Fazer um memorial às crianças mortas por aborto em Portugal.

Apelo à criação de um grande movimento cívico para que este Natal tão triste para tantos portugueses possa ser recordado como o da compaixão.

Há ideias que gostariamos terem sido nossas (filhas). Mas, não o sendo, podemos sempre adoptá-las.

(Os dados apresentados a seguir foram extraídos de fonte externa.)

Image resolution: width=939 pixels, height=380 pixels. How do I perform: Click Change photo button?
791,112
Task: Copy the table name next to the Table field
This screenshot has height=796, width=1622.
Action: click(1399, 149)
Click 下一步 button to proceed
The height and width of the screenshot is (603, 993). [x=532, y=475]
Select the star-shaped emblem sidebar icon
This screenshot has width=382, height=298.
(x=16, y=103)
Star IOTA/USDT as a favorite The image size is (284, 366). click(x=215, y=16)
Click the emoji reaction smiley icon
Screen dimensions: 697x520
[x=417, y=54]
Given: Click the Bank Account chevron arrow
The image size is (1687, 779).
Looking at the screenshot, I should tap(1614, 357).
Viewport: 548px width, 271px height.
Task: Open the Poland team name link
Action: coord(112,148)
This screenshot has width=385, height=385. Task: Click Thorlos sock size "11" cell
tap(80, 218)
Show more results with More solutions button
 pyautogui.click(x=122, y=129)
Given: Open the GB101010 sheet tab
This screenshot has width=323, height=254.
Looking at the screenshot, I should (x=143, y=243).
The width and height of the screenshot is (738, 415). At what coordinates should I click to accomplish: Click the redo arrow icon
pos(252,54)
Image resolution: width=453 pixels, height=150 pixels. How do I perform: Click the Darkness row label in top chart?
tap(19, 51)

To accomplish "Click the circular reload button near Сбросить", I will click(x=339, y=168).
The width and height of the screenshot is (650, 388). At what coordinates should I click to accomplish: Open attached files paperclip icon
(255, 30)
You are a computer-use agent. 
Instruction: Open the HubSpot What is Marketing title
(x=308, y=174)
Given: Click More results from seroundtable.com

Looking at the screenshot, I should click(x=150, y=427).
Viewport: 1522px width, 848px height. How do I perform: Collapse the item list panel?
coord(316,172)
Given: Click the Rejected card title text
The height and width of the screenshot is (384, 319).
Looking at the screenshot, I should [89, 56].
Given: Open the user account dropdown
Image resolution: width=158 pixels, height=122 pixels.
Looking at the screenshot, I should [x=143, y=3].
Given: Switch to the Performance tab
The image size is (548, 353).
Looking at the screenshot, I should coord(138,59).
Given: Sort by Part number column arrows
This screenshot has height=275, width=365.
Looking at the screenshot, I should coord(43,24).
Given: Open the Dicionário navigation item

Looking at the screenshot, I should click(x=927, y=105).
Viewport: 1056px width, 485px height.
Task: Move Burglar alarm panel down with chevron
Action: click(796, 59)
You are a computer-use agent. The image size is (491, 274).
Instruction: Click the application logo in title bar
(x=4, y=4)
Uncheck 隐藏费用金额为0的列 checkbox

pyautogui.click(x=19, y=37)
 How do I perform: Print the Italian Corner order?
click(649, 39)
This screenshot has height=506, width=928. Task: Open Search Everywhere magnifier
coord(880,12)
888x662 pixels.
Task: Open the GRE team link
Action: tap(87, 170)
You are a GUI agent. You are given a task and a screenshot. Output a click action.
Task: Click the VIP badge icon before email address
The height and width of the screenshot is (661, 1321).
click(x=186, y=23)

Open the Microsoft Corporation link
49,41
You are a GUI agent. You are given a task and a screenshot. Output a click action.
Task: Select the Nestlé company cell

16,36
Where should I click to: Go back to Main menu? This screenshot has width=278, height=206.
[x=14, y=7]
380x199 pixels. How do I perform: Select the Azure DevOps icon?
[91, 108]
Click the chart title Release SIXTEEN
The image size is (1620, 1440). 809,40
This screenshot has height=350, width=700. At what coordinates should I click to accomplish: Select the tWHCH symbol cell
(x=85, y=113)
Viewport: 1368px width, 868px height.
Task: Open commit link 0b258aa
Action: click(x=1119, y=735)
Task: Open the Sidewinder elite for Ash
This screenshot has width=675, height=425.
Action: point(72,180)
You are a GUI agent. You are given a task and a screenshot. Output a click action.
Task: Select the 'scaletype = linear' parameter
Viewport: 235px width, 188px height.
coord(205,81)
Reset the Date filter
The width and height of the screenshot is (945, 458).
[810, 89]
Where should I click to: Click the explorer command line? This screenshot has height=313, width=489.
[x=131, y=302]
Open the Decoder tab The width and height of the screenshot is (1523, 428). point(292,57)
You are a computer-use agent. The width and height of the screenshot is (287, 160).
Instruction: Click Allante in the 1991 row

É o caso desta,

Deveria ser feito algo do género em Portugal, ou em alternativa uma parede em que fosse colocada uma estrela por cada criança morta de forma institucional!

tão poderosa e simultaneamente tão simples de levar à prática, aparecida num singelo comentário a este postal, também ele muito especial, publicado no blogue Corta-fitas pelo João Távora.

Bastará escolher uma parede exterior grande, que os mortos são muitos, assinalá-la com um título significativo para o memorial, estabelecer um plano de execução, pesquisar os números de bebés mortos em Portugal ao abrigo da lei do aborto  e começar a pintar estrelinhas – uma por cada bebé assassinado.

O Holocausto só se tornou verdadeiramente horrível e inaceitável aos olhos das nações após terem sido mostrados os números do genocídio. As atrocidades precisam de ser visíveis, lembradas, para que as pessoas assim confrontadas com elas em todo o tempo possam finalmente recusá-las sem hesitação.

É o que resta fazer aos homens de boa vontade perante esta maldade prepotente.

5 responses to “Fazer um memorial às crianças mortas por aborto em Portugal.

  1. Caro comentador dri,
    Não faço juízos de valor sobre o comentário que deixou neste post – claificando bem, contudo, que as suas opiniões são SUAS mesmo. Por outro lado, neste blogue pratica-se a tolerância democrática e, não contendo o seu texto explicitamente quaisquer termos ou expressões ofensivas, publiquei-o mas… não neste post, porque não tem nada que ver com o assunto aqui tratado e seria mesmo de mau gosto.
    O seu comentário foi publicado num post aí mais abaixo, um que fala sobre a necessidade de referendar qualquer nova alteração aos tratados da UE.
    Fique em paz (se quiser).

  2. Mil estrelas por cada estrelinha que alguém não deixou luzir! Nada há de mais importante, de mais sagrado, do que a Vida!

  3. Excelente ideia.
    Ontem o i dizia que 94% dos portugueses eram cristãos.
    Se assim é, como contemporizam com o aborto?
    Se assim não é: o aborto continua a ser uma forma de homicidio – o dos mais indefesos.

  4. Pois é, João.
    Devem ser os tais cristãos “não praticantes”, que são assim como os desportistas “não praticantes” ou os escritores “não praticantes”.
    E, também, os grandes defensores dos direitos humanos… deles mesmo.